▶ [What is required] Repeat the data. Keep each line identical.

(Stored records)
---
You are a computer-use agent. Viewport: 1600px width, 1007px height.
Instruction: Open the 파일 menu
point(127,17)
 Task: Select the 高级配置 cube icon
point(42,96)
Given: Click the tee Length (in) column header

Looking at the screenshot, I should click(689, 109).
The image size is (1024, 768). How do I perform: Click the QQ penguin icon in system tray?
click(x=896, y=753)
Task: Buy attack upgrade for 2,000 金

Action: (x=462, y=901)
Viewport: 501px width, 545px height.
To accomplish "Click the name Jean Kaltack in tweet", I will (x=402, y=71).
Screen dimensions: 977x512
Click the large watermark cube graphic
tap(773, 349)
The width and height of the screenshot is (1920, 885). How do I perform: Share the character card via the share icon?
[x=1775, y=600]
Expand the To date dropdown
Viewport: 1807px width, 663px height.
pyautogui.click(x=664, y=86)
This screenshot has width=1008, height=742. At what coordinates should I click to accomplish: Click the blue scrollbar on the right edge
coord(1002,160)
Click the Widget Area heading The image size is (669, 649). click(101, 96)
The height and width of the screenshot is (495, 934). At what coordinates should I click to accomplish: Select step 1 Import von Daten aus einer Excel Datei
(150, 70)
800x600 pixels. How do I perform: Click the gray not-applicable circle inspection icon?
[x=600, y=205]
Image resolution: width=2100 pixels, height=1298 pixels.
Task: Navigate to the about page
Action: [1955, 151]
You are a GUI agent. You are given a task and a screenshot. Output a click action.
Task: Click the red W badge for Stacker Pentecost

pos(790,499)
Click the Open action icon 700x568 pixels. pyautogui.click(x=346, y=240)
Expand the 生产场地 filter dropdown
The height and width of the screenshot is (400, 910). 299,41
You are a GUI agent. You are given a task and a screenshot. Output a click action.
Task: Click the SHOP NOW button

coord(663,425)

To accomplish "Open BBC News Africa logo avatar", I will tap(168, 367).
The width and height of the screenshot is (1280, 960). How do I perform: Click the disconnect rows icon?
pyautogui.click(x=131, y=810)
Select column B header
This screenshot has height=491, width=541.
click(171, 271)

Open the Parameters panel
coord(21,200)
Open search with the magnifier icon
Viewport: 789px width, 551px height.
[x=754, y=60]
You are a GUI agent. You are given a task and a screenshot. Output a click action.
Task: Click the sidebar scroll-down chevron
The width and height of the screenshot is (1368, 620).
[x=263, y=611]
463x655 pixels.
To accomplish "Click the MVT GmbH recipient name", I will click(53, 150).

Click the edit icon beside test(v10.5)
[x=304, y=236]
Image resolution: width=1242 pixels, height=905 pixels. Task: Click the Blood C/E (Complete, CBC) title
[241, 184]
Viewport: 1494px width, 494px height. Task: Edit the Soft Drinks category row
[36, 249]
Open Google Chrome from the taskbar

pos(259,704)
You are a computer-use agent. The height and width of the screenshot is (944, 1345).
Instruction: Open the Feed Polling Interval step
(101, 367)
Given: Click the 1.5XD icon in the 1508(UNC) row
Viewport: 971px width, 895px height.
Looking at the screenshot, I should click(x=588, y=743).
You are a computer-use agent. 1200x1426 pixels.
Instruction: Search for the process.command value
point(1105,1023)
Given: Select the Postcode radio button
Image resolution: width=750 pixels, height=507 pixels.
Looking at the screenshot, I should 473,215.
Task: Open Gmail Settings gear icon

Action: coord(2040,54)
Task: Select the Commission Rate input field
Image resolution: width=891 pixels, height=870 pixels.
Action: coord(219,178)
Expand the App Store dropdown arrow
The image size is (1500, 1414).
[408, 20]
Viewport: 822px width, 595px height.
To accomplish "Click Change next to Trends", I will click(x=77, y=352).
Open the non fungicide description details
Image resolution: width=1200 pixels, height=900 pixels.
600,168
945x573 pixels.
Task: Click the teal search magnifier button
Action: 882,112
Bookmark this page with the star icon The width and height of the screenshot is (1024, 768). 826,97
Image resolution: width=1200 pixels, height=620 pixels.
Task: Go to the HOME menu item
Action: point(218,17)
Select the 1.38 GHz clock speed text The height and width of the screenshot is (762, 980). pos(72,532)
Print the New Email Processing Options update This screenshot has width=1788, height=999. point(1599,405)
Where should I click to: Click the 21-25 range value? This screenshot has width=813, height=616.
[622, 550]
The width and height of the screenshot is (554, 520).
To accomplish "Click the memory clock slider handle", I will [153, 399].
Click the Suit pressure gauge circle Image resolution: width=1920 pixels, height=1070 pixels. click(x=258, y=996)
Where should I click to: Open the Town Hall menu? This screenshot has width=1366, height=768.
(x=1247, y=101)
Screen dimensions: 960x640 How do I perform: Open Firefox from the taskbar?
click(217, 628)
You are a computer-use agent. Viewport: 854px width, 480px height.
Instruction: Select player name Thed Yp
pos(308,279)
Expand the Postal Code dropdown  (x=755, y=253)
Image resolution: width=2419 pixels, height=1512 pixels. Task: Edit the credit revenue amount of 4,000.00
---
▶ [Answer for this exercise]
You are a computer-use agent. Viewport: 1600px width, 1007px height.
Instruction: Open the 파일 menu
point(127,17)
 Task: Select the 高级配置 cube icon
point(42,96)
Given: Click the tee Length (in) column header

Looking at the screenshot, I should click(689, 109).
The image size is (1024, 768). How do I perform: Click the QQ penguin icon in system tray?
click(x=896, y=753)
Task: Buy attack upgrade for 2,000 金

Action: (x=462, y=901)
Viewport: 501px width, 545px height.
To accomplish "Click the name Jean Kaltack in tweet", I will (x=402, y=71).
Screen dimensions: 977x512
Click the large watermark cube graphic
tap(773, 349)
The width and height of the screenshot is (1920, 885). How do I perform: Share the character card via the share icon?
[x=1775, y=600]
Expand the To date dropdown
Viewport: 1807px width, 663px height.
pyautogui.click(x=664, y=86)
This screenshot has width=1008, height=742. At what coordinates should I click to accomplish: Click the blue scrollbar on the right edge
coord(1002,160)
Click the Widget Area heading The image size is (669, 649). click(101, 96)
The height and width of the screenshot is (495, 934). At what coordinates should I click to accomplish: Select step 1 Import von Daten aus einer Excel Datei
(150, 70)
800x600 pixels. How do I perform: Click the gray not-applicable circle inspection icon?
[x=600, y=205]
Image resolution: width=2100 pixels, height=1298 pixels.
Task: Navigate to the about page
Action: [1955, 151]
You are a GUI agent. You are given a task and a screenshot. Output a click action.
Task: Click the red W badge for Stacker Pentecost

pos(790,499)
Click the Open action icon 700x568 pixels. pyautogui.click(x=346, y=240)
Expand the 生产场地 filter dropdown
The height and width of the screenshot is (400, 910). 299,41
You are a GUI agent. You are given a task and a screenshot. Output a click action.
Task: Click the SHOP NOW button

coord(663,425)

To accomplish "Open BBC News Africa logo avatar", I will tap(168, 367).
The width and height of the screenshot is (1280, 960). How do I perform: Click the disconnect rows icon?
pyautogui.click(x=131, y=810)
Select column B header
This screenshot has height=491, width=541.
click(171, 271)

Open the Parameters panel
coord(21,200)
Open search with the magnifier icon
Viewport: 789px width, 551px height.
[x=754, y=60]
You are a GUI agent. You are given a task and a screenshot. Output a click action.
Task: Click the sidebar scroll-down chevron
The width and height of the screenshot is (1368, 620).
[x=263, y=611]
463x655 pixels.
To accomplish "Click the MVT GmbH recipient name", I will click(53, 150).

Click the edit icon beside test(v10.5)
[x=304, y=236]
Image resolution: width=1242 pixels, height=905 pixels. Task: Click the Blood C/E (Complete, CBC) title
[241, 184]
Viewport: 1494px width, 494px height. Task: Edit the Soft Drinks category row
[36, 249]
Open Google Chrome from the taskbar

pos(259,704)
You are a computer-use agent. The height and width of the screenshot is (944, 1345).
Instruction: Open the Feed Polling Interval step
(101, 367)
Given: Click the 1.5XD icon in the 1508(UNC) row
Viewport: 971px width, 895px height.
Looking at the screenshot, I should click(x=588, y=743).
You are a computer-use agent. 1200x1426 pixels.
Instruction: Search for the process.command value
point(1105,1023)
Given: Select the Postcode radio button
Image resolution: width=750 pixels, height=507 pixels.
Looking at the screenshot, I should 473,215.
Task: Open Gmail Settings gear icon

Action: coord(2040,54)
Task: Select the Commission Rate input field
Image resolution: width=891 pixels, height=870 pixels.
Action: coord(219,178)
Expand the App Store dropdown arrow
The image size is (1500, 1414).
[408, 20]
Viewport: 822px width, 595px height.
To accomplish "Click Change next to Trends", I will click(x=77, y=352).
Open the non fungicide description details
Image resolution: width=1200 pixels, height=900 pixels.
600,168
945x573 pixels.
Task: Click the teal search magnifier button
Action: 882,112
Bookmark this page with the star icon The width and height of the screenshot is (1024, 768). 826,97
Image resolution: width=1200 pixels, height=620 pixels.
Task: Go to the HOME menu item
Action: point(218,17)
Select the 1.38 GHz clock speed text The height and width of the screenshot is (762, 980). pos(72,532)
Print the New Email Processing Options update This screenshot has width=1788, height=999. point(1599,405)
Where should I click to: Click the 21-25 range value? This screenshot has width=813, height=616.
[622, 550]
The width and height of the screenshot is (554, 520).
To accomplish "Click the memory clock slider handle", I will [153, 399].
Click the Suit pressure gauge circle Image resolution: width=1920 pixels, height=1070 pixels. click(x=258, y=996)
Where should I click to: Open the Town Hall menu? This screenshot has width=1366, height=768.
(x=1247, y=101)
Screen dimensions: 960x640 How do I perform: Open Firefox from the taskbar?
click(217, 628)
You are a computer-use agent. Viewport: 854px width, 480px height.
Instruction: Select player name Thed Yp
pos(308,279)
Expand the Postal Code dropdown  (x=755, y=253)
Image resolution: width=2419 pixels, height=1512 pixels. Task: Edit the credit revenue amount of 4,000.00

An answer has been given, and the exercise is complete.